II. {¶ 21} In his second assignment of error, appellant argues he was denied the effective assistance of counsel at the permanent custody hearing. Appellant alleges his counsel failed to have appellant's family members present at the custody hearing to testify the Department of Job and Family Services never contacted any of them regarding placement of the children. Appellant argues had his counsel subpoenaed his father or sister, the court could have ordered the Department of Job and Family Services to investigate them for possible placement of the children.
{¶ 22} The U.S. Supreme Court has set forth the standard of review a court should apply in determining whether there was ineffective assistance of counsel. In Strickland v. Washington (1984), 466 U.S. 668,104 Sup. Ct. 2052, the court held in order to prevail on the claim of ineffective assistance of counsel, an appellant must demonstrate both that the attorney's performance was deficient, and that this deficient performance resulted in actual prejudice to the client. The Ohio Supreme Court has adopted the Strickland standard, and has held a party demonstrates prejudice when the errors on the part of counsel are so serious there exists a reasonable probability that, but for the errors, the outcome of the case would have been different, State v. Bradley (1989), 42 Ohio St. 3d 136.
{¶ 23} Appellant testified at the hearing on permanent custody. He stated he did not know if his relatives ever contacted the agency to express an interest in the children, but indicated his sister might be an appropriate placement for the children. Appellant also testified his father raised one of appellant's nephews, even though he had been in prison at one time.
{¶ 24} The guardian ad litem also testified at the hearing. The guardian indicated although she had not been able to observe appellant interact with the children, she did speak to him on the phone while he was incarcerated. During the conversation, appellant indicated he did not think the children should return to their mother, but believed there were several appropriate relatives who could take custody of the children. The guardian ad litem advised him to discuss this with his attorney and forward the names of the relatives on to the agency. There is no indication anyone followed up in this matter.
{¶ 25} In order to demonstrate prejudice, appellant must show if the agency had investigated the suitability of his father and/or sister, the court would have awarded custody to one of the relatives rather than the agency. In the case of In Re: Hiatt (1993), 86 Ohio App. 3d 716,621 N.E. 2d 1222, the Court of Appeals for the Fourth District held the language in the statute does not require an award of legal custody to a relative rather than to the agency. The Court of Appeals for Adams County found the language is precatory, not mandatory, and where a relative does not come forward prior to the dispositional hearing, a court has discretion to award custody to a non-family member, or to the agency. The court noted the agency should not be required to present proof it had investigated every possible relative placement before the court can award the agency permanent custody.
{¶ 26} We find appellant has not demonstrated ineffective assistance of counsel.
{¶ 27} The second assignment of error is overruled.
III. {¶ 28} In his third assignment of error, appellant urges the trial court's judgment is against the manifest weight and sufficiency of the evidence.
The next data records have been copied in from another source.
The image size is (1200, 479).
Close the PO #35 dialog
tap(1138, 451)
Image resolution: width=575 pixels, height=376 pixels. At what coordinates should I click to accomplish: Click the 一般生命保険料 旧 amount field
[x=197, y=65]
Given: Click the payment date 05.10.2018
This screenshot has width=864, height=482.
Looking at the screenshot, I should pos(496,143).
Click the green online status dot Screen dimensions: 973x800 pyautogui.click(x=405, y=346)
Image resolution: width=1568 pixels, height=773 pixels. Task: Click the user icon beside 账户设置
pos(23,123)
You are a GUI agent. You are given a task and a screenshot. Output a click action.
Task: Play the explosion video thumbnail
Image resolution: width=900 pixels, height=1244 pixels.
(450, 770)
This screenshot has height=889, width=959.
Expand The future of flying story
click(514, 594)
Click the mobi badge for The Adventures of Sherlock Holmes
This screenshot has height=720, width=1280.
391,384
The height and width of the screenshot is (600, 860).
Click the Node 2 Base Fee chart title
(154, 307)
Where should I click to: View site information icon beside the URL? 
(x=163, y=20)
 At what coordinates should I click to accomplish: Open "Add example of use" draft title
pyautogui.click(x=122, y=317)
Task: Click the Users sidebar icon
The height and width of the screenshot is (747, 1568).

The gist of appellant's argument is the same as in II, supra, namely, the agency failed to present evidence it was in the best interest of the children to be placed with the agency rather than a relative. In light of our finding supra, we find the trial court did not err in finding the best interest of these children lay in granting permanent custody to the agency.
{¶ 29} The third assignment of error is overruled.
{¶ 30} For the foregoing reasons, the judgment of the Court of Common Pleas, Juvenile Division, of Stark County, Ohio, is affirmed.
Gwin, J., Boggins, P.J., and Edwards J., concur.
JUDGMENT ENTRY For the reasons stated in our accompanying Memorandum-Opinion, the judgment of the Court of Common Pleas, Juvenile Division, of Stark County, Ohio, is affirmed. Costs to appellant.